Perrine Le Querrec, Silence je me noie

Vues : 0

Perrine le Querrec l’Ardente

Les mots de Perrine Le Querrec sont-ils sans ombres ? Ses mots sont-ils sans faille en son crime d’amour, en sa contemplation prismatique et quelque peu décalée ? Sans doute car pour elle chaque heure est l’heure du désir, l’heure sans fin et infime du délice. La langue comme la main passe et repasse en d’étranges signes de croix. Murmure pieux, coït buccal. Poésie virginale et de mater dolorosa. Le je de Perrine n’existe pas sans le Vous qui l’attache :
« Lécher les fentes
Offertes à la Consolation.
J’exauce vos prières
à genoux
devant votre désolation
Sur ma langue maquillée
La dégradation renversée
Que votre volonté soit faite »

Le « Vous » de Perrine a compris : il fait le mort. Toujours rompu, jamais héroïque, il jouit de sa propre solitude face à la mère factice, la noire sœur, l’amante mystique. Il sait qu’un certain Dieu (du moins son idée, son plaisir) n’existera que par, à travers lui. Au nom de quoi tout est possible. Le charmant (pour le Vous) et le terrible (pour elle). Dans la fêlure. L’une dit « je l’aime mais je ne peux pas le baiser ». L’autre répond « je la baise mais je ne peux pas l’aimer ».
Ainsi « Vous » ne saura rien du sein couronné de lumière (même au moment où dans ses pires excès de dévoiement mystique la parlante soulève le voile). « Vous » se refusera à elle, sinon dans l’abject ou la violence, la renvoyant ainsi au piètre de la valetaille. Il se vidange de l’amour, après s’être laissé vidé sans se sentir coupable, car à mesure que Perrine lèche le vous, elle le vide et le remplit. Voilà ce qui fait d’elle la plus douloureuse des saintes. Crucifiée comme son Crucifié, offerte, ouverte à ses plaies qu’elle épouse. Face à la cloison aqueuse de ces plaies (hypostases de l’époux), elle fait des vagues : elle en “ de-meurt ”, elle en redemande, va jusqu’à se dénuder dans sa folie du mal, dans sa cotte de mailles ou sa nudité soumise sans plis pour s’abriter.

Dans sa bouche tout s’affole : mots, sens, fêlures, le comment dire le comment dois-je vous faire. En bonne fille elle s’apprend, se calque, s’égare jusqu’à ce que ça vienne et que ça se passe dans l’affolement des strates de silence qui devient impact. C’est ainsi qu’elle se veut, qu’elle se sait – jusqu’au bout ou presque – dans cette étrange altérité du pur désir ou du désir pur.
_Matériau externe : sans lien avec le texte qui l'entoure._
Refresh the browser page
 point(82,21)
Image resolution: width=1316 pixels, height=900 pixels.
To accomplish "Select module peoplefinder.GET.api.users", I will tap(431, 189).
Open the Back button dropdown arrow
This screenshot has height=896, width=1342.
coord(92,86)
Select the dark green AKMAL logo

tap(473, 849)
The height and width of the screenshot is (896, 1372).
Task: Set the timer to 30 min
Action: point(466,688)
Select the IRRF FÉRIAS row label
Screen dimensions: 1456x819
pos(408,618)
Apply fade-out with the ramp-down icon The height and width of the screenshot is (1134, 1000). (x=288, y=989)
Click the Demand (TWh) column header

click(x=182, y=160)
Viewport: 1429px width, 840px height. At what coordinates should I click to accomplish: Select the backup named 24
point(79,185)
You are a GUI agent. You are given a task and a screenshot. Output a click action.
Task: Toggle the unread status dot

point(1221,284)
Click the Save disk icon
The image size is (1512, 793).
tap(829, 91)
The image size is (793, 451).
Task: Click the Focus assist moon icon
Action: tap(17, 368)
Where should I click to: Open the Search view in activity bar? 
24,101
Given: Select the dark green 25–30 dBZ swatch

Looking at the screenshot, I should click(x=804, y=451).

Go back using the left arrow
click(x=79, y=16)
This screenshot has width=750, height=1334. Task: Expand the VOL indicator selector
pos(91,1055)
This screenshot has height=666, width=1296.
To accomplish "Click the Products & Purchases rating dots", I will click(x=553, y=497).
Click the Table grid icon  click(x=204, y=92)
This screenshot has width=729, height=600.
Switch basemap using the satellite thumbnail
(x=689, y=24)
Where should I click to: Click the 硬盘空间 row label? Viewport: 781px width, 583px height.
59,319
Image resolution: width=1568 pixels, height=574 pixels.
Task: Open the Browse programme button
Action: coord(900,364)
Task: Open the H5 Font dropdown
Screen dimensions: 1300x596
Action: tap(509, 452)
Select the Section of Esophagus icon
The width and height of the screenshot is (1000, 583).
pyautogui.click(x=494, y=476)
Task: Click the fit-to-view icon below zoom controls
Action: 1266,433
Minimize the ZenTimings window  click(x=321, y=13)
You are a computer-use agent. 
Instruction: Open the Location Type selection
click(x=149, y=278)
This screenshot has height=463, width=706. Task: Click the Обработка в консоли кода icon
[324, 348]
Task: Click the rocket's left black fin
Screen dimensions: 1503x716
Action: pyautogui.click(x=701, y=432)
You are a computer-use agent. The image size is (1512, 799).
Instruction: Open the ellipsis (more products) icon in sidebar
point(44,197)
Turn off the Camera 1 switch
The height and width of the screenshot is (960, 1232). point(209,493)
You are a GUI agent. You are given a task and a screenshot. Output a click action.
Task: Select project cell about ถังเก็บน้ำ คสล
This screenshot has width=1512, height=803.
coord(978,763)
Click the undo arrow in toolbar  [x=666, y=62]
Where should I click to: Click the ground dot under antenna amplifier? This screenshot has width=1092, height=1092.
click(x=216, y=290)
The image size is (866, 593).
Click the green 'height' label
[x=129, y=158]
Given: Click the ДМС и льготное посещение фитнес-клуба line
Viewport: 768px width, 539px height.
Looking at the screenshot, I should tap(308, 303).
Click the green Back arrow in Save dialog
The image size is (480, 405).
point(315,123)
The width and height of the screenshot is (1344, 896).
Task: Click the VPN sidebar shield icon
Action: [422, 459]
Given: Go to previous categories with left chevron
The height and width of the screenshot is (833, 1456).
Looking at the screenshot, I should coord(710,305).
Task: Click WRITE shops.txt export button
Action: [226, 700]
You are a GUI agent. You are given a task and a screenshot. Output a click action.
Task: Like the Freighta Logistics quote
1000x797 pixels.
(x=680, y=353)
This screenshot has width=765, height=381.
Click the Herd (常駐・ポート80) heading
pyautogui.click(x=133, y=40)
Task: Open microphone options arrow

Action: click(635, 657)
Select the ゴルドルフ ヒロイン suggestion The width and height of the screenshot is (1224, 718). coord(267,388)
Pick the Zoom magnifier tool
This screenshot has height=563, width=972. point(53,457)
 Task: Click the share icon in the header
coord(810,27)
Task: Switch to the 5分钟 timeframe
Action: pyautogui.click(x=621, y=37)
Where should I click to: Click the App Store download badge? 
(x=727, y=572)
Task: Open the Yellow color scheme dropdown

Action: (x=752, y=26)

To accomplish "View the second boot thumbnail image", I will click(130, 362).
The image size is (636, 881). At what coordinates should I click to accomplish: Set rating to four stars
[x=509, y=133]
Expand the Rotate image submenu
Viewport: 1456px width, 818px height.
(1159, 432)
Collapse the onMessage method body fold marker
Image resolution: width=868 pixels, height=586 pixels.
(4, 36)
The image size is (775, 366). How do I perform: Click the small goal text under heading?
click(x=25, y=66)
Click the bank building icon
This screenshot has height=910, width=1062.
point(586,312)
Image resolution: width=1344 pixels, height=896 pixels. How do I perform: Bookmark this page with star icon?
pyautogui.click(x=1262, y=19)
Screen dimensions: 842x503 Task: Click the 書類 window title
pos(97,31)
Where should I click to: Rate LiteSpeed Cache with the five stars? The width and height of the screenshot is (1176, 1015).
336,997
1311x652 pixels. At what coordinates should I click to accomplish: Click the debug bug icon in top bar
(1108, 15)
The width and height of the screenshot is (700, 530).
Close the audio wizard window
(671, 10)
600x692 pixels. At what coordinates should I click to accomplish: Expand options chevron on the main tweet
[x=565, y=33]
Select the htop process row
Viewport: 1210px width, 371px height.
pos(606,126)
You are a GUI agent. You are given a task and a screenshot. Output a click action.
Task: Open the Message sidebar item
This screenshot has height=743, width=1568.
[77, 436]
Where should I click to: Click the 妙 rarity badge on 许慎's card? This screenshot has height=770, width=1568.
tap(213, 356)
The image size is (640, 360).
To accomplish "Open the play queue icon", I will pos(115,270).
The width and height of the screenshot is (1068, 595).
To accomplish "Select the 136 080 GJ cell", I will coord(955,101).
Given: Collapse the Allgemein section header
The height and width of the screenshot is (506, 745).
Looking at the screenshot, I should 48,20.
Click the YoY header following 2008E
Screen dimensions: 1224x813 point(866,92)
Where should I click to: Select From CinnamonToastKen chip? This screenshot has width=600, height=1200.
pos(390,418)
C’est ainsi qu’elle se pense et se damne. Elle devient l’orante avec sa parole en plus, sa parole en trop qui se nourrit de la douleur de son ravissement. Qu’en est-il dès lors de son désir ? Une pensée qui désire plus que ce qu’elle pense. Qu’en est-il de sa pensée ? Un désir qui pense plus que ce qu’il désire. Dans tous les cas, il en va de l’expérience du regard et de la parole, il en va de l’expérience de la douleur. Géante de « Vous », elle n’a même plus sa peau de bête dans la tête, elle n’a Dieu que pour « Vous » qui en sera rongé du dedans. Elle peut reposer en paix car d’une certaine manière elle le baise. Enfin.

jean-paul gavard-perret

Perrine Le Querrec, Silence je me noie, Editions Derrière la Salle de Bains, Rouen, 2013, 8,00 €.